I must say that, ecologically, my plain soil + gravel tank is a big success. All the animals + the dozens of white cloud mountain minnow fry are doing fine. But it doesn't look good at all. The water is quite a dark yellow. I have to change a fair amount every week to try to keep it from getting too dark, as the humic acids continue to be formed from the decomposition of the organic stuff in the soil. (So maybe laterite would help with this problem, as it's just plain clay, with no organic material in it.) I missed my water change last week since I discovered the fry, and read that you should wait until the fry have been free-swimming for at least a week before you change any water. Also, there's a fair bit of algae, and even some floating yukky stuff on top. Normally I would get rid of it by scooping it up with the water during a water change, but I suspect it may be helping the fry to live -- it's probably providing food and a home for some tiny critters that the fry would eat. So, at least for now, I'm going to leave the rather unattractive algae in place. At least, most of it....

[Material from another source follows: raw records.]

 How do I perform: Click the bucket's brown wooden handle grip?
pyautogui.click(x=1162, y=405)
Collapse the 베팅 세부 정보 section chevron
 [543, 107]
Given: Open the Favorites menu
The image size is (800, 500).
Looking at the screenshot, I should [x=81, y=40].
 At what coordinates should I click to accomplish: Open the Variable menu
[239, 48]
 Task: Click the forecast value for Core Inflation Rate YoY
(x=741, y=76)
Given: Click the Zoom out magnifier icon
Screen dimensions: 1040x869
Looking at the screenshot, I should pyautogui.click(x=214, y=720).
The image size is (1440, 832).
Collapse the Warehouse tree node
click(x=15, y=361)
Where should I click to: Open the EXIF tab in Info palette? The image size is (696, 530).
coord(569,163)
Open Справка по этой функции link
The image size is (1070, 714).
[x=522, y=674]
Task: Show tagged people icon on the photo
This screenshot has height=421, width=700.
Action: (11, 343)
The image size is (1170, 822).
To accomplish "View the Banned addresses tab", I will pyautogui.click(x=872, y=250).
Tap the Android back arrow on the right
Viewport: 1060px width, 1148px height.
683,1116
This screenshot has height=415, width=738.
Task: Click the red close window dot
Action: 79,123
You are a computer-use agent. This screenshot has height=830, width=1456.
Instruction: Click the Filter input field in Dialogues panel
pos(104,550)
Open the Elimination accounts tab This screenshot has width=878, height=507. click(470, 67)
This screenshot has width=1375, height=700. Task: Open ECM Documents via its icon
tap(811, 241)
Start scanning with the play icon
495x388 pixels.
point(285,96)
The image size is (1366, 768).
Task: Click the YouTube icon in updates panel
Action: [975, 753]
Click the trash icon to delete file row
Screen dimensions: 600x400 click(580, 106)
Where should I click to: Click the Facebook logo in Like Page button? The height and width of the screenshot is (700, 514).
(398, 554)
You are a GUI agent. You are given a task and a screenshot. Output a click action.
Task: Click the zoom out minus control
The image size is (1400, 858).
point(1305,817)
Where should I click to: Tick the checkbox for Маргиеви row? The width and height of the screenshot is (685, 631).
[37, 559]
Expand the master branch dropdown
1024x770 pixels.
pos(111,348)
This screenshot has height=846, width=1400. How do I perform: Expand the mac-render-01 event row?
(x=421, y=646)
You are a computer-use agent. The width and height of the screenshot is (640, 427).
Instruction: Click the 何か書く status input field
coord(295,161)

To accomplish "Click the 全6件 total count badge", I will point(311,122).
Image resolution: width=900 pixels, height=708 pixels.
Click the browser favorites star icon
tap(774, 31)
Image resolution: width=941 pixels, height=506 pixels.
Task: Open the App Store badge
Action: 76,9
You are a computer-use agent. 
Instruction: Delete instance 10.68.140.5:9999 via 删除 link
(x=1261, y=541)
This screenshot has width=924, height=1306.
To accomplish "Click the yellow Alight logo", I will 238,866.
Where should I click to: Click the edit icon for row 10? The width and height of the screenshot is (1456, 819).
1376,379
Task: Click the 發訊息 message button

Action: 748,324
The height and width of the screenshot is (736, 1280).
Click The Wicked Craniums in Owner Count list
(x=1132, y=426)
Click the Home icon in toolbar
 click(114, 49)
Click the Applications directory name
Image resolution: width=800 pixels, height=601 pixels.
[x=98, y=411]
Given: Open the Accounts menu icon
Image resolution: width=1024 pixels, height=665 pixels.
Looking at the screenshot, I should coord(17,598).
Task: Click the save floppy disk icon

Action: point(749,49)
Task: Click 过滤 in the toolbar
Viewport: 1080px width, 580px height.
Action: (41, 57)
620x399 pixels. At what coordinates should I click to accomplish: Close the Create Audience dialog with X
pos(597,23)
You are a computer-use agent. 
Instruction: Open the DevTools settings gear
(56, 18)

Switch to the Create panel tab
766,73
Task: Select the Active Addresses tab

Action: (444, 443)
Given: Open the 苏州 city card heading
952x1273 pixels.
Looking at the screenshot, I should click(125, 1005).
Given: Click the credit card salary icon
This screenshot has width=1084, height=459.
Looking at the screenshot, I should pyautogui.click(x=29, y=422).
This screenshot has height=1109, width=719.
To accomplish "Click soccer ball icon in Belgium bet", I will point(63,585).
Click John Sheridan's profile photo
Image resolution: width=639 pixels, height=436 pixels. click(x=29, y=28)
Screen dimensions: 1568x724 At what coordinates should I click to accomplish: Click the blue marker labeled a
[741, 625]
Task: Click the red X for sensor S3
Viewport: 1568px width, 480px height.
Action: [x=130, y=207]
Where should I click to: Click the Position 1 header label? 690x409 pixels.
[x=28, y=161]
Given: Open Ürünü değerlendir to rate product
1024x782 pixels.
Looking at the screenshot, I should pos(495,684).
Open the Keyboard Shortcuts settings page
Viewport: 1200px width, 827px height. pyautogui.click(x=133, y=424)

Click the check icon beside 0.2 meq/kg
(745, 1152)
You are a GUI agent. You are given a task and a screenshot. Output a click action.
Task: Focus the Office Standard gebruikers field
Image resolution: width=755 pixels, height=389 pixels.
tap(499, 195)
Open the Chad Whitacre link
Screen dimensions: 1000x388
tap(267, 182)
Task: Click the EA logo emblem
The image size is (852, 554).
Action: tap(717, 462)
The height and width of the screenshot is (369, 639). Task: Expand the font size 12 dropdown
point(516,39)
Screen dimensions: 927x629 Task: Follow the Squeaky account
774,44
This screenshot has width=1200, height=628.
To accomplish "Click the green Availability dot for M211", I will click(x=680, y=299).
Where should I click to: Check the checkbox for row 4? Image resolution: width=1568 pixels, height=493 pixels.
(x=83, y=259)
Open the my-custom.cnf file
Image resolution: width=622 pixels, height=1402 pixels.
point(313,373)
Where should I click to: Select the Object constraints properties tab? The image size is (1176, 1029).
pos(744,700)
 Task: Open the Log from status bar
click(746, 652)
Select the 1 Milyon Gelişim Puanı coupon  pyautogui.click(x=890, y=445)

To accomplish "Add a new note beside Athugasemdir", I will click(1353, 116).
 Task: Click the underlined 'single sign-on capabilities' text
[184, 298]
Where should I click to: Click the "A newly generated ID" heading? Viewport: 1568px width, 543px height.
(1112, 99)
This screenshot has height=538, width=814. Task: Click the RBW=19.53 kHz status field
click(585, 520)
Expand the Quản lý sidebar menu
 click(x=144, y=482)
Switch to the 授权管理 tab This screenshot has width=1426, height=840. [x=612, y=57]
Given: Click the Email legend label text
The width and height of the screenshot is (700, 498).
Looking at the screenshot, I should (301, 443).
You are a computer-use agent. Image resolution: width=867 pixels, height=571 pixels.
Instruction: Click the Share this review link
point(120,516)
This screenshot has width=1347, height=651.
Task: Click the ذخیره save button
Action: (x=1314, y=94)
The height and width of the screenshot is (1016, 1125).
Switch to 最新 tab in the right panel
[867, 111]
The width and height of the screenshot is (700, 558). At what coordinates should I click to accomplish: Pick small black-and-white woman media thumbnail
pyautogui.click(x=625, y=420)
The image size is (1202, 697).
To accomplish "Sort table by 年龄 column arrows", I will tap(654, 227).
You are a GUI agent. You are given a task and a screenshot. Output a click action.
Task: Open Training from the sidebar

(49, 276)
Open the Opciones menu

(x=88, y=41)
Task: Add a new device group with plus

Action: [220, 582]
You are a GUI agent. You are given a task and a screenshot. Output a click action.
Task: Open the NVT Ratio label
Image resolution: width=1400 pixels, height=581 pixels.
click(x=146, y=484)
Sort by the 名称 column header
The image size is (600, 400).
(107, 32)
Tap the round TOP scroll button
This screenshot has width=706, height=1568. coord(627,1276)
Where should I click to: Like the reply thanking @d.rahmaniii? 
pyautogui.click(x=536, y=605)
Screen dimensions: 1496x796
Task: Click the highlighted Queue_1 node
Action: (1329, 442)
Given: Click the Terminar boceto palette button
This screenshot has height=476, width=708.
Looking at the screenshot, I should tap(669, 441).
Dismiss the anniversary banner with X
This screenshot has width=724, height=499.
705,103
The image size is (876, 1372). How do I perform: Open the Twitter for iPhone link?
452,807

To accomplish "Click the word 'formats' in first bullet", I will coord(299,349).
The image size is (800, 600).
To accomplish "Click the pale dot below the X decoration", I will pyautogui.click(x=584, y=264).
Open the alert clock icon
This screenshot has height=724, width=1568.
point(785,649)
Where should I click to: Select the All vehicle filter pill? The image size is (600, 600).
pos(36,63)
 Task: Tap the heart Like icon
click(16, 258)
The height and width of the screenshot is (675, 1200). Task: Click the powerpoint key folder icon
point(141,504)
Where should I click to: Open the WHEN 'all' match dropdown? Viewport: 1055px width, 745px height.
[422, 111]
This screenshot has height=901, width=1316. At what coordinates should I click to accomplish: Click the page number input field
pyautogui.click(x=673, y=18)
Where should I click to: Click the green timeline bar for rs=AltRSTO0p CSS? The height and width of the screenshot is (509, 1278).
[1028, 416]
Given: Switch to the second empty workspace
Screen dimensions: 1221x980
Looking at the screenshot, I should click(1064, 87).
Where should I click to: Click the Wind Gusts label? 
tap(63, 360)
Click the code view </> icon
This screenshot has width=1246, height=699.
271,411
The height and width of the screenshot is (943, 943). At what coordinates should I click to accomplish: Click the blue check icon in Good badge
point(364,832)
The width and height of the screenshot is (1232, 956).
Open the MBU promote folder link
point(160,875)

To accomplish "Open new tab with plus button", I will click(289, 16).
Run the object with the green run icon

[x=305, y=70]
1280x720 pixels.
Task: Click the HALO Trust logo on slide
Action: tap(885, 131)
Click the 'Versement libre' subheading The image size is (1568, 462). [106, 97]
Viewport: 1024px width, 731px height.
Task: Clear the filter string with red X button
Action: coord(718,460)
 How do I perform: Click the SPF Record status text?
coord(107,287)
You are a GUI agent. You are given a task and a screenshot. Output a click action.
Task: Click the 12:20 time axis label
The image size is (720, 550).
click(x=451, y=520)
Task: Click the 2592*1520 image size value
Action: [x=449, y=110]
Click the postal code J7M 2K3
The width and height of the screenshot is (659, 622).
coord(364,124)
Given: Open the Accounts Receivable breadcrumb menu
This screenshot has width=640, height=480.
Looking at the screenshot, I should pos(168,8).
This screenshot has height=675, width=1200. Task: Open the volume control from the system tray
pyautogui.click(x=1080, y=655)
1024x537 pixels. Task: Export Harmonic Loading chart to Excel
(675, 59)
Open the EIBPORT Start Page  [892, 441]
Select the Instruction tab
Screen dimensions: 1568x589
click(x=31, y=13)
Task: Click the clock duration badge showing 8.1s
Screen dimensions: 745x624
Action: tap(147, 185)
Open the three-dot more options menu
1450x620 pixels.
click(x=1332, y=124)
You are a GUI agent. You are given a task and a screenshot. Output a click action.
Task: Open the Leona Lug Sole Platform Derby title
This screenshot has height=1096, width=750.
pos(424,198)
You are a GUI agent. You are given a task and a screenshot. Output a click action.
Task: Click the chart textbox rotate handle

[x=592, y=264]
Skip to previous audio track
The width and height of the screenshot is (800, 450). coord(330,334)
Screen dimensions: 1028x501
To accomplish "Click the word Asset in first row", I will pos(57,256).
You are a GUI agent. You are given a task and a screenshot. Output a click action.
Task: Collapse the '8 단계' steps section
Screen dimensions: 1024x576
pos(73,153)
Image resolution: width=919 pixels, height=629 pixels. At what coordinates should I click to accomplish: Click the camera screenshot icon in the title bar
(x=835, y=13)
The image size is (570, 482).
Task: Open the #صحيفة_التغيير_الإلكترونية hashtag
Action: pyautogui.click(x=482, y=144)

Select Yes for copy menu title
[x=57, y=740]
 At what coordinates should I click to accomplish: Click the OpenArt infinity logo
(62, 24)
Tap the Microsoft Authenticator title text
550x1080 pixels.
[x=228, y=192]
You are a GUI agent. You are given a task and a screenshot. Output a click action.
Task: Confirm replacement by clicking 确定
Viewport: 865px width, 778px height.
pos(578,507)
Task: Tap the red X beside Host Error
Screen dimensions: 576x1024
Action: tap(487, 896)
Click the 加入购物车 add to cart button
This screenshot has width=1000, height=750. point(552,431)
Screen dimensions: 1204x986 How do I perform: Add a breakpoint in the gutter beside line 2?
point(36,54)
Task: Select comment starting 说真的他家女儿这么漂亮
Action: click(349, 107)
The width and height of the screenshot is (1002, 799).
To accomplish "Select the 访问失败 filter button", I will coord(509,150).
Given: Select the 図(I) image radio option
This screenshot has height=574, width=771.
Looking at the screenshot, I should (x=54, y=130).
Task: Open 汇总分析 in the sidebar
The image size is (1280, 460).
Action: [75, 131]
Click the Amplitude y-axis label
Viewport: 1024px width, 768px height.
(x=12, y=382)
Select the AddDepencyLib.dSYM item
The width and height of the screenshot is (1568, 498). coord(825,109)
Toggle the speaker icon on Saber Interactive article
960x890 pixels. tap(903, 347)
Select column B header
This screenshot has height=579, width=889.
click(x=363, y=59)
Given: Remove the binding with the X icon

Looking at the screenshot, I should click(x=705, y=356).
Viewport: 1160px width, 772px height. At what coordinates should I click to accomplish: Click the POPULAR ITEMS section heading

So I have to agree with Simpte that soil isn't something to be used lightly. It does have some disadvantages. In a few months I'll be able to tell you how commerical aquatic soil + gravel works as a substrate...


----------



## atltk (Feb 16, 2005)

I have a soil substrate (thin layer of clay, a layer of 5 parts potting soil to 1 part peat moss, and gravel). My plants do great in it, and especially thrive when I have my CO2 system hooked up. Water cloudiness CAN be a problem initially, but not if your careful when filling your tank. I put a large dinner plate on the gravel and slowly pour the water onto it, this really helps to not disturb the soil.


----------